# 2023-01-03 Error handling in Bash

Undesired behaviour - an error, can manifest in various ways. In most high-level
programming languages errors are represented as dedicated objects, allowing to
handle them without interrupting program execution. They usually require
developer to explicitly mark bad program flows by throwing or raising problem
description. Bash don't provide any special syntax for this. Instead it allows
to hook custom actions when non-zero exit code from command occurs. It's not
universally treated as an error, since some applications use more than one exit
code to signal success. Yet Bash contains some builtin commands and options named
after _error_ for handling such cases.

## Unofficial strict mode

So called _unofficial strict mode_ consist of the following options:

```
set -o errexit
set -o nounset
set -o pipefail
```

and is usually shortened to `set -euo pipefail`. It's probably the easiest for
starter, but it doesn't provide much information about error when it actually
happens.

> **NOTE**: Even with above flags Bash will ignore some problems like non-zero
> exit code from subshell invoked in builtin command invocation.

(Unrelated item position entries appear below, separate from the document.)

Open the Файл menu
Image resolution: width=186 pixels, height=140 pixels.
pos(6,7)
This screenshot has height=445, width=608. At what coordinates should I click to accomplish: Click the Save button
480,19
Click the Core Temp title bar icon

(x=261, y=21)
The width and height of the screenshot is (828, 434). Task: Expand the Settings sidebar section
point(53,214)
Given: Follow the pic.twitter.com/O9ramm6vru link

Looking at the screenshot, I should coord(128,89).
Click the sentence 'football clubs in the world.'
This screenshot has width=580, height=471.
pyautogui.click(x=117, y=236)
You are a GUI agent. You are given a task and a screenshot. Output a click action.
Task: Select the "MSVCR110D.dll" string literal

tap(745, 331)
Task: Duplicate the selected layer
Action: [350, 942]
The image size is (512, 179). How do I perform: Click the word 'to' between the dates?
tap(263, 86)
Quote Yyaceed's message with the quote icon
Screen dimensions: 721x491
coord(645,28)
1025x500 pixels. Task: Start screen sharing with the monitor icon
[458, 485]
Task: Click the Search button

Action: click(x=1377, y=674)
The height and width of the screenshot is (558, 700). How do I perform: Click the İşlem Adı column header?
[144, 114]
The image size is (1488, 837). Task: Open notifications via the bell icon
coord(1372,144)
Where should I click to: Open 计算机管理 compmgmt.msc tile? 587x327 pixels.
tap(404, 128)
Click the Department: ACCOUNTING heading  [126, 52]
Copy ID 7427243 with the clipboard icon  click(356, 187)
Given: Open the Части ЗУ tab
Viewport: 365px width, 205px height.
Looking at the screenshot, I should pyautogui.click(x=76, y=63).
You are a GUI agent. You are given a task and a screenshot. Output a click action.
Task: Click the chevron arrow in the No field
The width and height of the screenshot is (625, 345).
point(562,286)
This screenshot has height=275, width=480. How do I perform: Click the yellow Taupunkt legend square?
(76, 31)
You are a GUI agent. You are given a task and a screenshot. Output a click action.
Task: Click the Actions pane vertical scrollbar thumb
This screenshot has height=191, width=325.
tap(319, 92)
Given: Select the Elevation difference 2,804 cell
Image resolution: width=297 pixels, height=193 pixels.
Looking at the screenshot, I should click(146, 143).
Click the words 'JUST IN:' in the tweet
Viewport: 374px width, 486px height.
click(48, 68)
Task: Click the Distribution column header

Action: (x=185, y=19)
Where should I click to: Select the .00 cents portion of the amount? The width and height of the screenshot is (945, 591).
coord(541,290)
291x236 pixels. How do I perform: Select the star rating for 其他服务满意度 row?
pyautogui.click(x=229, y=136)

It's the best
> to always check scripts additionally with tools like
> [Shellcheck](https://www.shellcheck.net/) and review [Bash Pitfalls
> wiki](https://mywiki.wooledge.org/BashPitfalls).

## Using traps

When everything else fails, script can be always launched with `bash -x` or `set
-o xtrace`, but it can be overkill for bigger solutions and might reveal
confidential data from variables. Another approach requires to define trap
functions. They act as hooks and run only on POSIX signals or when some specific
condition is met. See example with `ERR` trap signal below:

```shell
##!/usr/bin/env bash

set -euo pipefail

on_error() {
	declare exit_code=$?
	echo "Something went wrong!" >&2
	exit "$exit_code"
}

trap on_error ERR

ls /nonexistent
```

Upon execution it prints:

```
ls: cannot access '/nonexistent': No such file or directory
Something went wrong!
```

`ls` might not be the best example here, since it describes what went wrong by
itself, but imagine checking for TCP port availability with OpenBSD `netcat`:

```
# ...

nc -zw 3 127.0.0.1 22
```

We wouldn't know that there was error, unless we printed last exit code `echo
$?`. With `ERR` trap useful message appears without any further interaction and
program stops, if we also use `errexit`.

There's edge case in above solution when we use functions. They don't inherit
`ERR` trap, unless we use `errtrace` option. Now strict mode looks like this
`set -eEuo pipefail`.

It's usually enough for small scripts, but we have to guess why program
stopped, if error can appear in multiple places. `BASH_COMMAND` can be used to
show exactly which command caused script to fail:

```
#!/usr/bin/env bash

set -eEuo pipefail

on_error() {
	declare \
		cmd=$BASH_COMMAND \
		exit_code=$?
	echo "Failing with exit code ${exit_code} at ${BASH_SOURCE[0]}:${FUNCNAME[0]} in command: ${cmd}" >&2
	exit "$exit_code"
}

trap 'on_error ${BASH_SOURCE[0]}:${BASH_LINENO[0]}' ERR

function_a() {
	nc -zw 3 127.0.0.1 22
}

function_b() {
	function_a
}

function_b
```

It save us some time when error occurs without `xtrace`:

```
Failing with exit code 1 at /home/jakub/d/kb/other/t.sh:20 in command: nc -zw 3 127.0.0.1 22
```

## Printing call traces

Additionally Bash provides some diagnostic variables defined as arrays, which
can be used to locate where error happened:

- `BASH_SOURCE` - Source file of currently executed function. It's not always
  available, since scripts can be sourced from arbitrary file descriptors.
- `FUNCNAME` - Currently executed function name.
- `BASH_LINENO` - Line number from source file.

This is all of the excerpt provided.